*Task details*
Look through the listing below and report every line that contains "from".

*Record excerpts*
::::::::::

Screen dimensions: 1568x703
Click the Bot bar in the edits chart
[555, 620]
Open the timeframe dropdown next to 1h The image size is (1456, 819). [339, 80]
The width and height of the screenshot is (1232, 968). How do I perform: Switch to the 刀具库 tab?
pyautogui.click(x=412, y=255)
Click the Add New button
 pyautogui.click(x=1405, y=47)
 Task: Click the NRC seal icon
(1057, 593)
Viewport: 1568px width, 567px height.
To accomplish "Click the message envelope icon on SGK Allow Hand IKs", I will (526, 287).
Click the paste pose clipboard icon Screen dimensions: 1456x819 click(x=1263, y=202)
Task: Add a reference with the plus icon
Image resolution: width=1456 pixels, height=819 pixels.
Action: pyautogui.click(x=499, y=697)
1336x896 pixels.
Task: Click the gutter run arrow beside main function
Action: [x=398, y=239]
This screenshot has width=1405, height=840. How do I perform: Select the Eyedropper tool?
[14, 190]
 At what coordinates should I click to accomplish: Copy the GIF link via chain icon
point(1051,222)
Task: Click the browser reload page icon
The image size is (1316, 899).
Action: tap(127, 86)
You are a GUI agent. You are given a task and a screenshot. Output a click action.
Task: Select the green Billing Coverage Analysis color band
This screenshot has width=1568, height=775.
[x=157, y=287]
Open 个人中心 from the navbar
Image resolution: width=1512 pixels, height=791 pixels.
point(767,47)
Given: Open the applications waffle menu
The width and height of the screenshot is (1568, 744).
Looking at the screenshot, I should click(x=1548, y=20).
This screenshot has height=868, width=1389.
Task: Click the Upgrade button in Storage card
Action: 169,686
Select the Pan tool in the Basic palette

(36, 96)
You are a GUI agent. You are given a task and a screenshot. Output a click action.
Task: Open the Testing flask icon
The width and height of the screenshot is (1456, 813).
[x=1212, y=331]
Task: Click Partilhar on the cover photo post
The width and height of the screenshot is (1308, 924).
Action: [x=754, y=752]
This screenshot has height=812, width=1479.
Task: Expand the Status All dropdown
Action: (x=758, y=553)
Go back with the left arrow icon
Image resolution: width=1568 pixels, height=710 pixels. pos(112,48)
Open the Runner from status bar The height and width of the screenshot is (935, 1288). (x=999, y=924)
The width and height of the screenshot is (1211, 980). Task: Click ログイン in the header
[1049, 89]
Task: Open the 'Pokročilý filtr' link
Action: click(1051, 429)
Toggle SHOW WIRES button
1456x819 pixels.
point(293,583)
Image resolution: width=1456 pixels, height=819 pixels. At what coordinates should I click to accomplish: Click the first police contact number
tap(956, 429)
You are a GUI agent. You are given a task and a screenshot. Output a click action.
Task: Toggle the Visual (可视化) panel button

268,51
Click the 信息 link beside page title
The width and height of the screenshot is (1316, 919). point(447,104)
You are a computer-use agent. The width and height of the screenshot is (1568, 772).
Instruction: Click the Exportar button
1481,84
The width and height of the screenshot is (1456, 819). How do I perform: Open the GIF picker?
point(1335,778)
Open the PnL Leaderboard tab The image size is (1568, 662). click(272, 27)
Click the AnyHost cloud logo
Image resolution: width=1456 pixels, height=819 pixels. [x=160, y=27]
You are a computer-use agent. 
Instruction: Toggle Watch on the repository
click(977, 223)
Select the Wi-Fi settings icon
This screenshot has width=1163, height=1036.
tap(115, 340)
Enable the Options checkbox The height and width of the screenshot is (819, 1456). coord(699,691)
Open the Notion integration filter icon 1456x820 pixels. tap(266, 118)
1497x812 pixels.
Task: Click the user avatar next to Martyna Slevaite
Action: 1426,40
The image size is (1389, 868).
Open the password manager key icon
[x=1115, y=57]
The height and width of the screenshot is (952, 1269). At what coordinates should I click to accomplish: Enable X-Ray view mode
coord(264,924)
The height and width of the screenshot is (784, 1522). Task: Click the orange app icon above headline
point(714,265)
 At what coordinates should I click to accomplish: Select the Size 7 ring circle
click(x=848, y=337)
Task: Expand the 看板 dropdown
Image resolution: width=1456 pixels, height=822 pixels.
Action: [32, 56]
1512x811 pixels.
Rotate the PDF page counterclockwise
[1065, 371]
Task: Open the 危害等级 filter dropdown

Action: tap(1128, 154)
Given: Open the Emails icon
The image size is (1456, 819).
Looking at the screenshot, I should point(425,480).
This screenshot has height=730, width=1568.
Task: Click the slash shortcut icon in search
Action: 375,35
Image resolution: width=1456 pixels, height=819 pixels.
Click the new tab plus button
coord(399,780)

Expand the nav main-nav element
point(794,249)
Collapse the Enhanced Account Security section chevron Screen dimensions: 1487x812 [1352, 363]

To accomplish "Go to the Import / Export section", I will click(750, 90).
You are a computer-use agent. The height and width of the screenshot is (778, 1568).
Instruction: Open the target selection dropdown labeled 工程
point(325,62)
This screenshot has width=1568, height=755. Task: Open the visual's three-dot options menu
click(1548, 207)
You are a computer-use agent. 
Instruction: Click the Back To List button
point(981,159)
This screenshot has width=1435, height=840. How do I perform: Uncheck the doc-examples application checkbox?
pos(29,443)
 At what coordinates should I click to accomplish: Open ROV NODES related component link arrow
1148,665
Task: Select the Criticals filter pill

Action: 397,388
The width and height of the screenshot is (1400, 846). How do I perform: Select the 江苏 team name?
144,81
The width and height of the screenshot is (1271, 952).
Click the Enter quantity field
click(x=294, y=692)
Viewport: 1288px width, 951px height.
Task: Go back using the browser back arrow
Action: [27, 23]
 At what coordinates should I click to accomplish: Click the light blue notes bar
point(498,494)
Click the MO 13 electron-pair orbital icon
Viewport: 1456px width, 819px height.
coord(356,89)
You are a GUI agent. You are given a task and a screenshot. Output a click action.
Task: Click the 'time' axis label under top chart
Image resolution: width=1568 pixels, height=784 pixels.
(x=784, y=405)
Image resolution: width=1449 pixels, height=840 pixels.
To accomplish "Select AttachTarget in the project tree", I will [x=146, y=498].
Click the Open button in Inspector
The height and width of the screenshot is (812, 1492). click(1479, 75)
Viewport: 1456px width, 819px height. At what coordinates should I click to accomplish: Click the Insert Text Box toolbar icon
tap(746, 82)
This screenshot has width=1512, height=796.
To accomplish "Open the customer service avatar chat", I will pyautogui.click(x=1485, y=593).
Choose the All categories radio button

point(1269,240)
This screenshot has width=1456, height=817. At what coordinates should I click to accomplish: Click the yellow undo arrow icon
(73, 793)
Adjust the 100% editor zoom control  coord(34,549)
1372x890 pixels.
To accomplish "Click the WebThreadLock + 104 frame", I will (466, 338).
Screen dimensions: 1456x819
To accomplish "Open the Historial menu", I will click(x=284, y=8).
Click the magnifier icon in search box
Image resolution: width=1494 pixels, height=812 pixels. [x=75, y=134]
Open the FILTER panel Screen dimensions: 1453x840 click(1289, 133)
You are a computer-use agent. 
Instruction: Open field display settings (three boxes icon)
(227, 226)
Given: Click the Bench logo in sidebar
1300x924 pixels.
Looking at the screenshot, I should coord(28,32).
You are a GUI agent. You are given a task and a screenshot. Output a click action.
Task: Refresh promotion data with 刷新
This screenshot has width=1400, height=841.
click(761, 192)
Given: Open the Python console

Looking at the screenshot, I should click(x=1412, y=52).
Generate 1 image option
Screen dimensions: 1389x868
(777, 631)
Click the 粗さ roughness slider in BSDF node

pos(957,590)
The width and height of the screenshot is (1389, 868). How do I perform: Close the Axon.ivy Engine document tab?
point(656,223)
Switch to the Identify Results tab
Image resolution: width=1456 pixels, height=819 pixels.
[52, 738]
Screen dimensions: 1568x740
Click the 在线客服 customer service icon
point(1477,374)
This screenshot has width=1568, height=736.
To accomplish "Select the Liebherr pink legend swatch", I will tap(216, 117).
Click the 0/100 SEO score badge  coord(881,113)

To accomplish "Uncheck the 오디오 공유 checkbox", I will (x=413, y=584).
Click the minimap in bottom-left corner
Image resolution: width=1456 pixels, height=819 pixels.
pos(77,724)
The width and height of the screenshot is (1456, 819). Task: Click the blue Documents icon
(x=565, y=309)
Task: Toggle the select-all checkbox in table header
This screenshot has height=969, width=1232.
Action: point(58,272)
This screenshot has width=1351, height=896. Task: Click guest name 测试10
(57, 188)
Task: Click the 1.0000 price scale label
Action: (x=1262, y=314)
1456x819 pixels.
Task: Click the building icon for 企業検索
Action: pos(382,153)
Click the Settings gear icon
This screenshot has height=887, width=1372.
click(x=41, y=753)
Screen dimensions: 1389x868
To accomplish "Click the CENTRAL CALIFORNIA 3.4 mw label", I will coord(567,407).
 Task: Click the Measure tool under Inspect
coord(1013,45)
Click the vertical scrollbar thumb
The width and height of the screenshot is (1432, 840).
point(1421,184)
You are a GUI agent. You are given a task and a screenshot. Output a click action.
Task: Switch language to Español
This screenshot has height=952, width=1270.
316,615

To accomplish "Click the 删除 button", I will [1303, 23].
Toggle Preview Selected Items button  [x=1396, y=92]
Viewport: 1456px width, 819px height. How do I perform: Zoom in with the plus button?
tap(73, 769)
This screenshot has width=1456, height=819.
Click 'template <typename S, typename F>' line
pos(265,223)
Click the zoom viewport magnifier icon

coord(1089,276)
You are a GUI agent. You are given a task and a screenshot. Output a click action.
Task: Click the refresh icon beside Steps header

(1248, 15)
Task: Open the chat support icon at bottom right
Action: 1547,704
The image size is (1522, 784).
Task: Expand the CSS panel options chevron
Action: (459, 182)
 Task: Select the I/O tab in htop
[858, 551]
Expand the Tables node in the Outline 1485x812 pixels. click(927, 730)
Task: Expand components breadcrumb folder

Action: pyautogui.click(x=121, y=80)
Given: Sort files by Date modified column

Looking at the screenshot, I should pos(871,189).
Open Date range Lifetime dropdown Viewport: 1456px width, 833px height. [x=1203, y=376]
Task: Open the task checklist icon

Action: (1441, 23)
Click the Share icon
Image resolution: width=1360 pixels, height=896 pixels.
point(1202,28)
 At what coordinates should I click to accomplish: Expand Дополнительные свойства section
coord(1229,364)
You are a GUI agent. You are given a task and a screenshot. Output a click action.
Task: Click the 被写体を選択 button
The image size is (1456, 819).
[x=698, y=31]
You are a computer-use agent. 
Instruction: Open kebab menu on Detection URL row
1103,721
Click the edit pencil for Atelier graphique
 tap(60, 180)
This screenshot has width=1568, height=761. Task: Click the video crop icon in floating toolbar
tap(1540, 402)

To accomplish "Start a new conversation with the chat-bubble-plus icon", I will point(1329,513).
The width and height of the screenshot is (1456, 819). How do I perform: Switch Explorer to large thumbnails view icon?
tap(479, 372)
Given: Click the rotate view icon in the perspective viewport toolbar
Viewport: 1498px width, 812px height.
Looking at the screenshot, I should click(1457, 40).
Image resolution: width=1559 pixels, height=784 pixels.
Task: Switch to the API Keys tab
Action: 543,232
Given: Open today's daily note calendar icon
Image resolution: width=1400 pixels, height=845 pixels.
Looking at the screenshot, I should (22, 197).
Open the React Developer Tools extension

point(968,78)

::::::::::

*Reply to the task*
Open 个人中心 from the navbar
Open the Runner from status bar The height and width of the screenshot is (935, 1288). (x=999, y=924)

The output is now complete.